Format the data from its beginning through the line containing "workout-label: PUSH - REDUCED", inclusive, as a two-column CSV with the headers "prompt" and "response", one row per entry. Put each entry's text and its answer in their own quoted fields, with line breaks replaced by spaces.

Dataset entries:
%%

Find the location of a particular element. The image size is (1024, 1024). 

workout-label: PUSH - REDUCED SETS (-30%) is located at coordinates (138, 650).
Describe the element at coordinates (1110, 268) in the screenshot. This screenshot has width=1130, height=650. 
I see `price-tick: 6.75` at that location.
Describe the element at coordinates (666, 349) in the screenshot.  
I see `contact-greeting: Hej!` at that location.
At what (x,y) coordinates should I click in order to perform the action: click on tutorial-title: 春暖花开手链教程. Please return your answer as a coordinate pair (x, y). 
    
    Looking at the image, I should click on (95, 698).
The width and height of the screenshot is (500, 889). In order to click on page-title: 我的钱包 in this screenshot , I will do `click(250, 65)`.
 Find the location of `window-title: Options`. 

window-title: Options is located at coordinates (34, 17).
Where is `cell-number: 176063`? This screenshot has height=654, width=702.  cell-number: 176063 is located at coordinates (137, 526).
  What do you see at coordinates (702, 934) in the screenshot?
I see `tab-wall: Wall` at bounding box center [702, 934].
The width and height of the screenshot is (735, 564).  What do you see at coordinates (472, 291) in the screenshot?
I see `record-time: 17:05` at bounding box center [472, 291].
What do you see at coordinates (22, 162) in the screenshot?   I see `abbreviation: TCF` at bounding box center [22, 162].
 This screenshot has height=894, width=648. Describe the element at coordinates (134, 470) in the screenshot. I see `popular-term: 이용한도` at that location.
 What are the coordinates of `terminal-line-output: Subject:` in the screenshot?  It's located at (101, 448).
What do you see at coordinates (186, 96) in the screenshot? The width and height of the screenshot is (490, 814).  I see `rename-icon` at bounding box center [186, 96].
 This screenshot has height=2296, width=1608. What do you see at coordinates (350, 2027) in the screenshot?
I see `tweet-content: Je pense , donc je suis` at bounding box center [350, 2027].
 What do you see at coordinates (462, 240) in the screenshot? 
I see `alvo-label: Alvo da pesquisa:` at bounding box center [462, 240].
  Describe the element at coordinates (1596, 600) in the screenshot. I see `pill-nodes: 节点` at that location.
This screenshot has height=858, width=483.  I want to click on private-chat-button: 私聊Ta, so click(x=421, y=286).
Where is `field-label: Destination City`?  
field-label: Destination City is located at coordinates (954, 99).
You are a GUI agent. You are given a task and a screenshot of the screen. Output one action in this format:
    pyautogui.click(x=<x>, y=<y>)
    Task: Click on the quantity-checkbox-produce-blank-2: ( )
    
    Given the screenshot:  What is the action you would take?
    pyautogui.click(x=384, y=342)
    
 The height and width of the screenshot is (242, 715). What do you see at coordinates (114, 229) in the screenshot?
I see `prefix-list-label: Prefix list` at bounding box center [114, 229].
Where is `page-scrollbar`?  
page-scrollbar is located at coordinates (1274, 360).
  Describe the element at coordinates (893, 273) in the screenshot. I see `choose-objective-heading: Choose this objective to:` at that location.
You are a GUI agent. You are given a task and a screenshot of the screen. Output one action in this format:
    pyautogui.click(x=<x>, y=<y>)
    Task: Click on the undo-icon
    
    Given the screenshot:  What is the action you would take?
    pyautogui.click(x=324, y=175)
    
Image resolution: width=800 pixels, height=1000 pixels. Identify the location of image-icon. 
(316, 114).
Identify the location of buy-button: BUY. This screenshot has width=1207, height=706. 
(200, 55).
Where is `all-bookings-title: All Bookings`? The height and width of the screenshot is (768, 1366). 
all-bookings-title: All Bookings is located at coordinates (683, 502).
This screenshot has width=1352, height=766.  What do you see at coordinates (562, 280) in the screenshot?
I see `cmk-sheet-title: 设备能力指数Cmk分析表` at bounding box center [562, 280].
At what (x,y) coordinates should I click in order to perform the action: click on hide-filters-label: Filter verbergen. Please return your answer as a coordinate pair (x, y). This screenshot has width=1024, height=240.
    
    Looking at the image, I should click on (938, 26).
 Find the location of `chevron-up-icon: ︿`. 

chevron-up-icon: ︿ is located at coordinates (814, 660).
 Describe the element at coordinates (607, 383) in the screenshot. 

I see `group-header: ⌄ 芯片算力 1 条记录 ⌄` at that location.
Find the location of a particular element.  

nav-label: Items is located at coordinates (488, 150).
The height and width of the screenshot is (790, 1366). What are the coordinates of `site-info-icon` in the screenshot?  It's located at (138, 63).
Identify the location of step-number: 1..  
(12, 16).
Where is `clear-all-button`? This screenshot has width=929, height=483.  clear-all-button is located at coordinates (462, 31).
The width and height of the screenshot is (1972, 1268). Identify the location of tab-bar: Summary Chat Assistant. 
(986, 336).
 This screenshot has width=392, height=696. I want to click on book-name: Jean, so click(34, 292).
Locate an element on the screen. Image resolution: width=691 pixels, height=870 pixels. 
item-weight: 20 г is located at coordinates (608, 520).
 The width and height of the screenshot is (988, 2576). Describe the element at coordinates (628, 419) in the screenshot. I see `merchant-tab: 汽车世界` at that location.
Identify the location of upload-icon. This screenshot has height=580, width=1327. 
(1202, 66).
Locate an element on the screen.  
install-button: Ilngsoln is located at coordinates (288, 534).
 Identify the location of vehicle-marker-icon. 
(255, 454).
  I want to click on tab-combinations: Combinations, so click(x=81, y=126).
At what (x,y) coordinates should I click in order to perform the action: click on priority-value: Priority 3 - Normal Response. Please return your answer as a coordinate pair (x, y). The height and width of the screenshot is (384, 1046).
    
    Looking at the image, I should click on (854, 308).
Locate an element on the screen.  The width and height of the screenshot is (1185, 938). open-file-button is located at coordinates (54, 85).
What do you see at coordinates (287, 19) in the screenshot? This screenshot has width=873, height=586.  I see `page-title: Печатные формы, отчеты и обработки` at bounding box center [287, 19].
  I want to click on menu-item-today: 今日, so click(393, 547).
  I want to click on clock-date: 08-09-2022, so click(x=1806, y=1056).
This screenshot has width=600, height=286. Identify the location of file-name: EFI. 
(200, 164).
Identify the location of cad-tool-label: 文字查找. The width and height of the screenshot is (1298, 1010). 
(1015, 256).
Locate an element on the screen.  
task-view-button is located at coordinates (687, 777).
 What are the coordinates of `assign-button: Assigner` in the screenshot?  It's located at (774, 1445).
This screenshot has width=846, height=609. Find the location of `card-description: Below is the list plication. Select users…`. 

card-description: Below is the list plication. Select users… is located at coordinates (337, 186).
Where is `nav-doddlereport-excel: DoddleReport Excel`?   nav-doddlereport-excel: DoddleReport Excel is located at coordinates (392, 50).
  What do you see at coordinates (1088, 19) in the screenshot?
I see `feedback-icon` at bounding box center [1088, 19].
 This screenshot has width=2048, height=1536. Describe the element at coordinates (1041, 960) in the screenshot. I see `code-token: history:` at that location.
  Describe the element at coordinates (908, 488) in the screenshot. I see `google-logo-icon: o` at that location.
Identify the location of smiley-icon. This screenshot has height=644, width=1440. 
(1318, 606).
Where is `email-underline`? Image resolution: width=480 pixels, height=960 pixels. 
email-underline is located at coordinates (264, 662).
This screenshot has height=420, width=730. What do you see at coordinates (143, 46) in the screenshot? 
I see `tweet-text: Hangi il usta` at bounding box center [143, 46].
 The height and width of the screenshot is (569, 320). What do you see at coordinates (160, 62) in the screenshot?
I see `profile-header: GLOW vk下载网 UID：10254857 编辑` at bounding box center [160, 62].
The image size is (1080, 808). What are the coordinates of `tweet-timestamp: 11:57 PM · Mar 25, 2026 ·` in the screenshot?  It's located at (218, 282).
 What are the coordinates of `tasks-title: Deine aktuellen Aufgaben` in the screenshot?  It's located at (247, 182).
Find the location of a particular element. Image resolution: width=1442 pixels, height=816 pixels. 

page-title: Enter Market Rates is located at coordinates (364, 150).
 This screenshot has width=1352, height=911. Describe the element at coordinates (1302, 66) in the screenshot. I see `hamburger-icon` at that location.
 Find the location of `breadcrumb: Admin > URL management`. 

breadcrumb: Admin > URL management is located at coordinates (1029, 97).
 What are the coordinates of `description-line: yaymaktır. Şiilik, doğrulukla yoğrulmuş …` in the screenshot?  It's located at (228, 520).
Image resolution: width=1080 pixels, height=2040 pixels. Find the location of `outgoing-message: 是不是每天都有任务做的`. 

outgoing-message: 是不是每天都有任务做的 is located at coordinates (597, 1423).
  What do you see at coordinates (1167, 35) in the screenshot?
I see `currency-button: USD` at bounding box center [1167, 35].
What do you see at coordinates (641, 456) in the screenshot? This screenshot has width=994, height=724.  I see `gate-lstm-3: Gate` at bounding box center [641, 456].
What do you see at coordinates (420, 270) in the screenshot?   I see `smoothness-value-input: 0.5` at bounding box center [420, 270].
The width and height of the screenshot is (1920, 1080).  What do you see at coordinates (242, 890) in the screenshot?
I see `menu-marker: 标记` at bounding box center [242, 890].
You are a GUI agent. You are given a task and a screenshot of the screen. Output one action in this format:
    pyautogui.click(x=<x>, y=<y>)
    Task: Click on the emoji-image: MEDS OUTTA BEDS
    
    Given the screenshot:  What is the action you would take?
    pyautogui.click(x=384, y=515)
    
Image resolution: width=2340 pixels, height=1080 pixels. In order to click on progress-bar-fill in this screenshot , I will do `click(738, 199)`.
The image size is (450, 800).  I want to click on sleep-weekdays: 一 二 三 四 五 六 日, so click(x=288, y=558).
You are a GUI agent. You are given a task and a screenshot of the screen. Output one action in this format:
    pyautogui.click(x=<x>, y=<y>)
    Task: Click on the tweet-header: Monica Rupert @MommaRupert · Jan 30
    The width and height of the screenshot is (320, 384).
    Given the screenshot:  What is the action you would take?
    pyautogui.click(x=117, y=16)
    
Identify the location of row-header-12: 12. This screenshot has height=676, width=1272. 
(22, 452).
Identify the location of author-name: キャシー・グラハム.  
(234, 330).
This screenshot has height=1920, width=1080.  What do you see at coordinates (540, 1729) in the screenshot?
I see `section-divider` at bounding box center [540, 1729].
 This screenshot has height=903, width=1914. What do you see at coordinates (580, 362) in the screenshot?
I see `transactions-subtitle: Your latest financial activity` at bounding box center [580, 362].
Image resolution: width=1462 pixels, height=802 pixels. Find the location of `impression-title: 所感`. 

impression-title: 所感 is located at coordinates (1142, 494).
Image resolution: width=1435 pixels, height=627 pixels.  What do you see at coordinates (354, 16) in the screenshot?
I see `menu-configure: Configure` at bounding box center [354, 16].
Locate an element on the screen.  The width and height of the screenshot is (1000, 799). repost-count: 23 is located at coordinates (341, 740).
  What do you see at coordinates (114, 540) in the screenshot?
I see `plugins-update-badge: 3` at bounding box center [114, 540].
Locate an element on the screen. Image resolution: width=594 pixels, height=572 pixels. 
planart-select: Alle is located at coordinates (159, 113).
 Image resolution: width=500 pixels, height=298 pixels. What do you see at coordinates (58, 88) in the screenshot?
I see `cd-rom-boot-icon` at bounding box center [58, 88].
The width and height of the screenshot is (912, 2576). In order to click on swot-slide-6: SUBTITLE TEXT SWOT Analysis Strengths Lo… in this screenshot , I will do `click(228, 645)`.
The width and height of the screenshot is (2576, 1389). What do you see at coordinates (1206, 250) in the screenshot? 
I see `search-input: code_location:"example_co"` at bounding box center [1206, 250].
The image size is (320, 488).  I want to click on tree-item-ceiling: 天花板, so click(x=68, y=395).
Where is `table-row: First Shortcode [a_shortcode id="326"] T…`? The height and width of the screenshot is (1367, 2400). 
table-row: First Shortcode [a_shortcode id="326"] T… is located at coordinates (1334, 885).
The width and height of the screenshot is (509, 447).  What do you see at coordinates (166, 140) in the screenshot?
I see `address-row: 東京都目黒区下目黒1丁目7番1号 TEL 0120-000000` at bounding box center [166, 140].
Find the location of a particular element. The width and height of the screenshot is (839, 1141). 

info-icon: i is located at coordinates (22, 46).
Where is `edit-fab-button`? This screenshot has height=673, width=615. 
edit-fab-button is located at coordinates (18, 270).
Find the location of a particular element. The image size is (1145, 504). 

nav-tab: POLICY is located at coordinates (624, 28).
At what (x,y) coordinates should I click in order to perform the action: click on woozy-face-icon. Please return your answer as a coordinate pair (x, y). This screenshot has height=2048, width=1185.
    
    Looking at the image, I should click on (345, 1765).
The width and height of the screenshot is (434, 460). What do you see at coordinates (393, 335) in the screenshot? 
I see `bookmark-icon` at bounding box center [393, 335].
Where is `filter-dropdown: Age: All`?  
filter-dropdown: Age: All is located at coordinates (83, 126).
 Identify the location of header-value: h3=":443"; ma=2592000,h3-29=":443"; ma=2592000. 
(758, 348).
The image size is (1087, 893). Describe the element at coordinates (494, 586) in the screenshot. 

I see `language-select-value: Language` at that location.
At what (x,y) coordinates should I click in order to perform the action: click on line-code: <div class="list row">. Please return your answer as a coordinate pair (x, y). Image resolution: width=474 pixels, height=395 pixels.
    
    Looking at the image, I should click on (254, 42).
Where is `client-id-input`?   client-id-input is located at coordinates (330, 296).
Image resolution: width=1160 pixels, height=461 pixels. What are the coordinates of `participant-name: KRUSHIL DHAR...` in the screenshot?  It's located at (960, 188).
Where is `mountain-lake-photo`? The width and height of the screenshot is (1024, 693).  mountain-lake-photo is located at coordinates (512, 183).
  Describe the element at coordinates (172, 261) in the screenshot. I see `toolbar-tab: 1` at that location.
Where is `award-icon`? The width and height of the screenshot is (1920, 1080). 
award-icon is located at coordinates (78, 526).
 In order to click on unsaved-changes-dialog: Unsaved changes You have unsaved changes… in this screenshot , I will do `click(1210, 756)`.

%%

# Answer for this exercise
prompt,response
"Find the location of a particular element. The image size is (1024, 1024).","workout-label: PUSH - REDUCED SETS (-30%) is located at coordinates (138, 650)."